> Goal of the exercise
Copy the material word for word, from the line containing "The height and width of the screenshot is (720, 1280)." through the final line, both included.
>>>
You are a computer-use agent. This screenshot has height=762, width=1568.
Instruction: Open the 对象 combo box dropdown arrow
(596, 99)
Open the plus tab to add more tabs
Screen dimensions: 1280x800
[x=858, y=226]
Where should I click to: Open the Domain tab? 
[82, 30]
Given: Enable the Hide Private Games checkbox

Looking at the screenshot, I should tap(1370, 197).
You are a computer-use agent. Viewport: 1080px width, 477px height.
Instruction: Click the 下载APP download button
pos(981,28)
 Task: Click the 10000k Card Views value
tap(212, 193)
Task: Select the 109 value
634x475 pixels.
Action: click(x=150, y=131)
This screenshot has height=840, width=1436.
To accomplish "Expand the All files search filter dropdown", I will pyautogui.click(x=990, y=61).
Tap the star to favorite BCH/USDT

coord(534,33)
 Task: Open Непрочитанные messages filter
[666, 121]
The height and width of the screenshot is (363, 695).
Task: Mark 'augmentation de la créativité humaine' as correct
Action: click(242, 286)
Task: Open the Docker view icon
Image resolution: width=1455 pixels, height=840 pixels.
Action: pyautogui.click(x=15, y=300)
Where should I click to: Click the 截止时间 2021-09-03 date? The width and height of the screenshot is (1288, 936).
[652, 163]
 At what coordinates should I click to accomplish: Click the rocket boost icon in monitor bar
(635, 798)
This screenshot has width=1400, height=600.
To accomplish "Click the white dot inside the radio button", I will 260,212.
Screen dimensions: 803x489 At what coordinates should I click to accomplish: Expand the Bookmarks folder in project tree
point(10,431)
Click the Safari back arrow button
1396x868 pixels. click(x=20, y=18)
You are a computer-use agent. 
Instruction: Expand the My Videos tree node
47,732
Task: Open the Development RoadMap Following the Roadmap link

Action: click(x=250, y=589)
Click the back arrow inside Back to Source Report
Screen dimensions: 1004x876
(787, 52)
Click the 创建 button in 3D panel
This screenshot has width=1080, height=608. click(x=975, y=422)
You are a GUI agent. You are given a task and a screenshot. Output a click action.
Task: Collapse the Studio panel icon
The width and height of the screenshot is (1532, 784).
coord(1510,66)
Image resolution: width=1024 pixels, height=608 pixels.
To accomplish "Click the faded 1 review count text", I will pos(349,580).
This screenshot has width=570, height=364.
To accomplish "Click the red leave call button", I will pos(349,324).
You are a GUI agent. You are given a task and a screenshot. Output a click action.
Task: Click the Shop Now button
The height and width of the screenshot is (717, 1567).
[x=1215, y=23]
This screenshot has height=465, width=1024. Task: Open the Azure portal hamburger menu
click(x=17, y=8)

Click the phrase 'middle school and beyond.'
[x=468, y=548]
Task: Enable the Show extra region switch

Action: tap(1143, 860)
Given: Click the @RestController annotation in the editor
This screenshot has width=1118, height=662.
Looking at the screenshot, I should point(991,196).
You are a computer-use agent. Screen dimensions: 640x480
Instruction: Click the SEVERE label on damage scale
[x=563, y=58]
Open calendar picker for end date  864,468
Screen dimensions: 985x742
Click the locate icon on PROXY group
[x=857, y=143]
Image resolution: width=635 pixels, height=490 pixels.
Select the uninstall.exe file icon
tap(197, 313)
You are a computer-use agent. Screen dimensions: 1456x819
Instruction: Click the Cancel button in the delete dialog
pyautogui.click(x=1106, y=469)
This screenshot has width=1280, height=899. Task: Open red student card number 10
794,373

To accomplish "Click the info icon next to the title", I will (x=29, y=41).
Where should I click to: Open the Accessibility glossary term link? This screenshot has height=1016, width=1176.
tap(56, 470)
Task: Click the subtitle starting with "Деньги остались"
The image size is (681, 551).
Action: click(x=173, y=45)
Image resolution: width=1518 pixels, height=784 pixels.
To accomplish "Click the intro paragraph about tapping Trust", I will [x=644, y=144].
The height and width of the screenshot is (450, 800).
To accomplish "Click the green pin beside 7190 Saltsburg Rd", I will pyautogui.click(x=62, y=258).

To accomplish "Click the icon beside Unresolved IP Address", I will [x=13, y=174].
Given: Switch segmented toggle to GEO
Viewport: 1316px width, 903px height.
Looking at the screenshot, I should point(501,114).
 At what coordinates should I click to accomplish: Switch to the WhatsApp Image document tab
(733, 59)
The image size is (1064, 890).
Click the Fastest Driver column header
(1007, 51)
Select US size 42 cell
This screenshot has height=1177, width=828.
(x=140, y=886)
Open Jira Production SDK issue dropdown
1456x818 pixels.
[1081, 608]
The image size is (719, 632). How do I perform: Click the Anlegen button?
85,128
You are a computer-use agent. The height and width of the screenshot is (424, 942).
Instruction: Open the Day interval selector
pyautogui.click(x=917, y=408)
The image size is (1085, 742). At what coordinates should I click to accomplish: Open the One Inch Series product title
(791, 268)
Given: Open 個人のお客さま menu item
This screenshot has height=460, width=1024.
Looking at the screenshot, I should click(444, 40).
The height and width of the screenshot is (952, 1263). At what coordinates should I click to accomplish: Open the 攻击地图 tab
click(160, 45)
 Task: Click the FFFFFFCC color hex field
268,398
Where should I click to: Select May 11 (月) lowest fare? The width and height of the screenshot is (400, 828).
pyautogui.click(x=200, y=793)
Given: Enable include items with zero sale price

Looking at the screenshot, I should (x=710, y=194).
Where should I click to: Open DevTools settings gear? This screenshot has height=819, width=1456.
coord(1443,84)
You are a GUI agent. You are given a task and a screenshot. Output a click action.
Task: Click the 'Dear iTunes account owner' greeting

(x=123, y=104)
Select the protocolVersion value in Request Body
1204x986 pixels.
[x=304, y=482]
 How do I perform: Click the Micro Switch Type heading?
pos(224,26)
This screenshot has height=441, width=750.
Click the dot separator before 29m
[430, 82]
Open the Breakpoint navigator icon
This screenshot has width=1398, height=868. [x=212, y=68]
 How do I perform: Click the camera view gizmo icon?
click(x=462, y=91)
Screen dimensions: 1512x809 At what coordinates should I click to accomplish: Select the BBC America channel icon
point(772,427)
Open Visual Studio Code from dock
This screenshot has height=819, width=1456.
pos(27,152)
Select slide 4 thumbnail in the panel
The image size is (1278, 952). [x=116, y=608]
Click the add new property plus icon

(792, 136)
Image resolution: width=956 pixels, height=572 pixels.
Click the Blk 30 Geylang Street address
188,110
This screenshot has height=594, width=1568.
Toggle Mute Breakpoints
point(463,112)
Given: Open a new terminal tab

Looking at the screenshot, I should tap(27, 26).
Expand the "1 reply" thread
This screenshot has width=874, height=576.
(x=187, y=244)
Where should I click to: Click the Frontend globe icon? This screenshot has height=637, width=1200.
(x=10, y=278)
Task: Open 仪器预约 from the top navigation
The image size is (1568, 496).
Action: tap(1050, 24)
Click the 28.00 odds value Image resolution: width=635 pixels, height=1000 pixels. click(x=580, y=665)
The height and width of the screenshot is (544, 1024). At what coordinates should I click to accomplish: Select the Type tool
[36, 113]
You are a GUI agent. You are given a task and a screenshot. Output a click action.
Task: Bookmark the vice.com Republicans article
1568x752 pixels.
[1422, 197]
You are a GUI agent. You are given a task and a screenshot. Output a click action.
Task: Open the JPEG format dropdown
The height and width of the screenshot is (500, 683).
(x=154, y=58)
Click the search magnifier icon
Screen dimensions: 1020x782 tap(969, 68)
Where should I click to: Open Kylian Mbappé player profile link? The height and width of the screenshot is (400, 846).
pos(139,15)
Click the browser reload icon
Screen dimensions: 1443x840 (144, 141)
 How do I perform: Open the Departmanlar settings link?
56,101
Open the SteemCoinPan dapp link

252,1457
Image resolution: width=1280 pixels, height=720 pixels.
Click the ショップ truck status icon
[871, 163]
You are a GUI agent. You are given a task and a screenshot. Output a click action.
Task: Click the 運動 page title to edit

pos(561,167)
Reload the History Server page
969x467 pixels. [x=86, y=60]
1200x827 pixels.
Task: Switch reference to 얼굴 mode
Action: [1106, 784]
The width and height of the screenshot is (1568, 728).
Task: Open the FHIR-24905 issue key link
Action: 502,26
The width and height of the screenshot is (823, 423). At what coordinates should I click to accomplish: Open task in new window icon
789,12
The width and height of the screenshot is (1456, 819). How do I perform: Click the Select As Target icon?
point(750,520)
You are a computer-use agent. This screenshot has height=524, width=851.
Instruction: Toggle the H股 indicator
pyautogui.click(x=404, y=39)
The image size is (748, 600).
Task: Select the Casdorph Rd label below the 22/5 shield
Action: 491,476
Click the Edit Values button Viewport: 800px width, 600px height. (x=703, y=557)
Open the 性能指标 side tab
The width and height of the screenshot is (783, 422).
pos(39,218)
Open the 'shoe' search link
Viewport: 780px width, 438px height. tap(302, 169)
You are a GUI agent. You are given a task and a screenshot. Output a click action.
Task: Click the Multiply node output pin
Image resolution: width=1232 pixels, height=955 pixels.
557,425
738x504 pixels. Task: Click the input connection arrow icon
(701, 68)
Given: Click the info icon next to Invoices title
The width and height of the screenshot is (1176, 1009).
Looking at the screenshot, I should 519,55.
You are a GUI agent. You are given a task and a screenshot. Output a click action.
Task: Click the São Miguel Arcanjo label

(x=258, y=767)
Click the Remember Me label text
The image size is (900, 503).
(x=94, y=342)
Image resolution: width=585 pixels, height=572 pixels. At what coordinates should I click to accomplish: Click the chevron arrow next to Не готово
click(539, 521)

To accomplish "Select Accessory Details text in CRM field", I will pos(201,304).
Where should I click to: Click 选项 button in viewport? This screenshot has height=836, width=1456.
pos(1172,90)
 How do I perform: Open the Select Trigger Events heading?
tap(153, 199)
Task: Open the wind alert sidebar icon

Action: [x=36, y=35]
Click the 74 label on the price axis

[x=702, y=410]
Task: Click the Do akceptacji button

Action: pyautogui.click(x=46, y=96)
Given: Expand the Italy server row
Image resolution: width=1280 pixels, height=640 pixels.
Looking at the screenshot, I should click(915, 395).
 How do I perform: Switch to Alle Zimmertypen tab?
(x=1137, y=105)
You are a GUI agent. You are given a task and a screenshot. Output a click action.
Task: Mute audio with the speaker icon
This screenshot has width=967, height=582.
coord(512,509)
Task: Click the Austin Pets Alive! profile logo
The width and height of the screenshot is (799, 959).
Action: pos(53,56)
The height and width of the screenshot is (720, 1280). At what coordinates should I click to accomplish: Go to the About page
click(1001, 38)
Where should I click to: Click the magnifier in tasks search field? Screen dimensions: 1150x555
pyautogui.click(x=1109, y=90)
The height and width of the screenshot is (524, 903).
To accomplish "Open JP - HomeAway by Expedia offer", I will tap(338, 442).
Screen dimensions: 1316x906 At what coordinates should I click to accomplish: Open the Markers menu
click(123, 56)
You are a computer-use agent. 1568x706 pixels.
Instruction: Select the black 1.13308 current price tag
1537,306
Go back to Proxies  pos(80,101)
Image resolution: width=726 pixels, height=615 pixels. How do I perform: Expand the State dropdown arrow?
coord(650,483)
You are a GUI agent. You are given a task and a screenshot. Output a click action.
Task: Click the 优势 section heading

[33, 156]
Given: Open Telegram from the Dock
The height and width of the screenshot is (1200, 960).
<<<
> Answer
The height and width of the screenshot is (720, 1280). At what coordinates should I click to accomplish: Go to the About page
click(1001, 38)
Where should I click to: Click the magnifier in tasks search field? Screen dimensions: 1150x555
pyautogui.click(x=1109, y=90)
The height and width of the screenshot is (524, 903).
To accomplish "Open JP - HomeAway by Expedia offer", I will tap(338, 442).
Screen dimensions: 1316x906 At what coordinates should I click to accomplish: Open the Markers menu
click(123, 56)
You are a computer-use agent. 1568x706 pixels.
Instruction: Select the black 1.13308 current price tag
1537,306
Go back to Proxies  pos(80,101)
Image resolution: width=726 pixels, height=615 pixels. How do I perform: Expand the State dropdown arrow?
coord(650,483)
You are a GUI agent. You are given a task and a screenshot. Output a click action.
Task: Click the 优势 section heading

[33, 156]
Given: Open Telegram from the Dock
The height and width of the screenshot is (1200, 960).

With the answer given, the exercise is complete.